Heston and Gries collaborated on three films in the late Sixties.  The first, WILL PENNY (1968), is cited by many as a true sleeper and Heston himself deemed it his favorite work in his biography In the Arena.  The star's warm feelings did not extend to the followup, NUMBER ONE, which Heston cited as his worst in the same book.  I think he's being too hard on NUMBER ONE, but the film has its share of problems, beginning with the star's failure to make a convincing NFL quarterback.

Then-Saints quarterback Billy Kilmer was on hand to give Charlton Heston passing pointers, but while Kilmer was a gritty winner, he didn't exactly remind you of Dan Marino with his mechanics--which Heston was directed to emulate (in order to match the stock footage).  Despite his 6'3" height and the larger than life aura he brought to so many prestigious historical and sci-fi projects, Heston never looks any more like a professional signal caller on the field than Alan Alda (as George Plimpton) did in PAPER LION the year before.

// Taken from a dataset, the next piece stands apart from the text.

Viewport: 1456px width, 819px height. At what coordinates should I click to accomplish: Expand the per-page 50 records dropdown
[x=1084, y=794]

Forty-six at the time, Heston is also too old for the part, something further complicated by the character being an ancient (for a QB) 40 in the script.  How many 40 year old quarterbacks even now have "three good years left" (as coach Randolph claims Heston does), much less in 1969?   The star gives his customary all on and off the field (he sustained three broken ribs absorbing one tackle) as the prickly Ron "Cat" Catlan, but comes across as stiffer and less charismatic than usual.  Stilted dialogue by screenwriter David Moessinger (later executive producer of QUINCY, M.E. during much of The Hilarious Years) hinders him away from the stadium as well.

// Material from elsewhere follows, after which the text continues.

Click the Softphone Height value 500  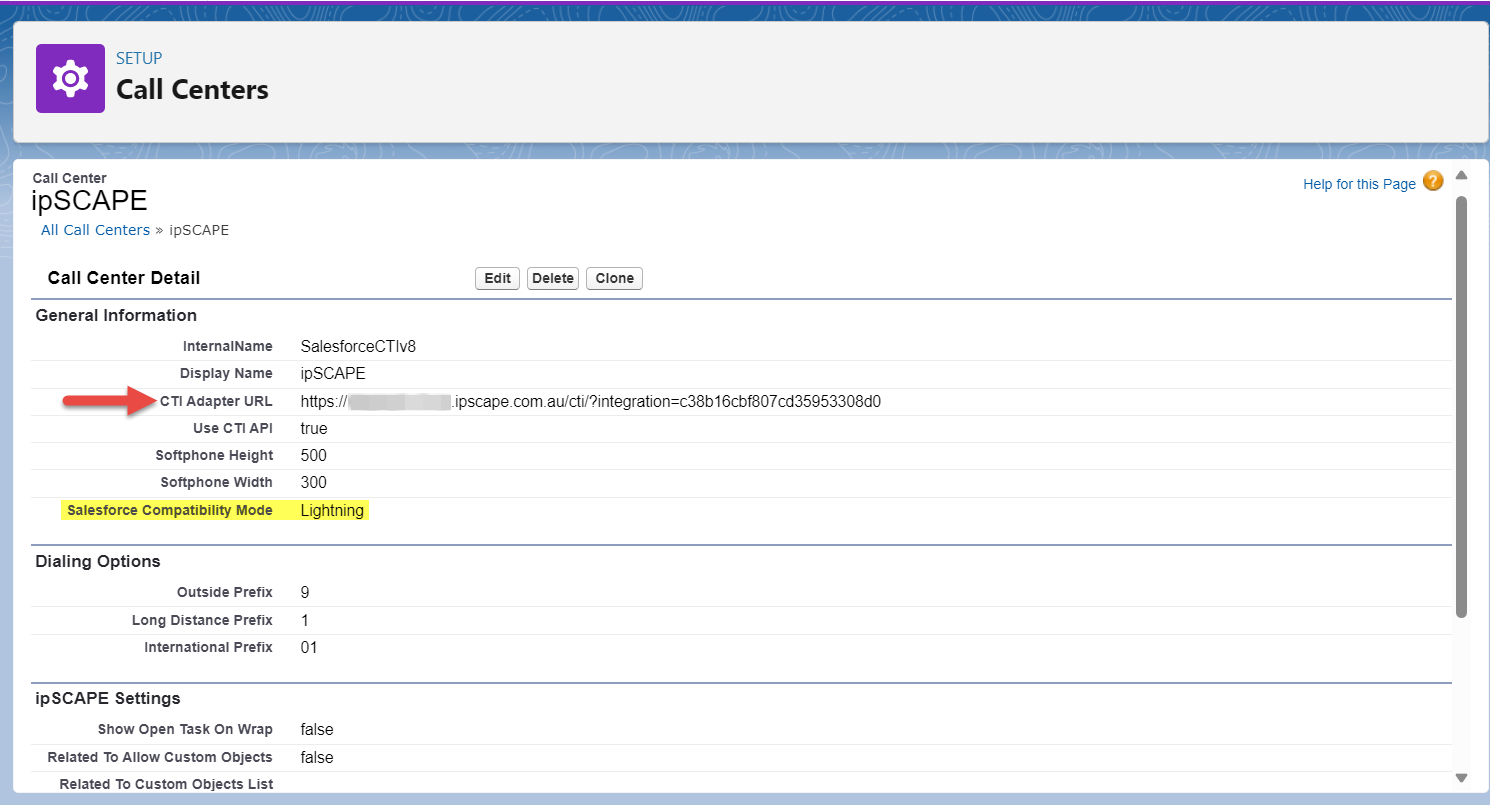click(314, 455)
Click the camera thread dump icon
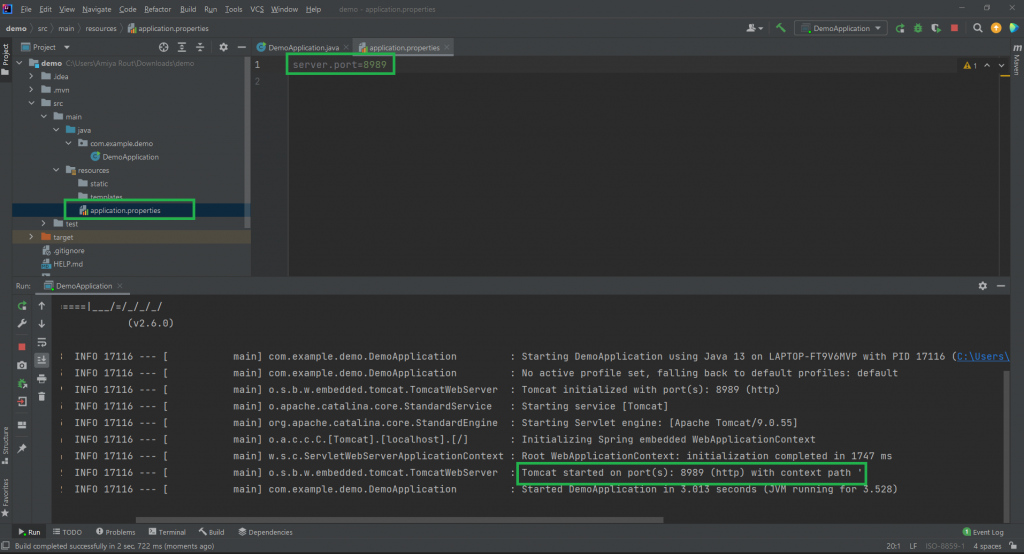The width and height of the screenshot is (1024, 554). [x=22, y=365]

This isn't to say that NUMBER ONE isn't a film of some interest.  Retired offensive lineman Jenson is reduced to asking Heston for a $200 handout, something sobering in light of the financial and personal problems faced by many former players (including star linemen of the day Jim Tyrer and Mike Webster) during post-NFL life in the years since.  Few football films had explored this at the time.  We're told several times that Heston will have a difficult time adjusting to life after football financially, but the point of the prescient dialogue with Jenson is unfortunately undermined elsewhere.  Heston's problems are shown to be more emotional than monetary (in conversation with wife Walter), with no shortage of potentially lucrative opportunities in retirement.  Former teammates Troup and Dern are wildly successful in their respective business ventures, and both offer him a job, with Dern wanting Heston badly enough to blatantly root for his old quarterback's failure on opening day.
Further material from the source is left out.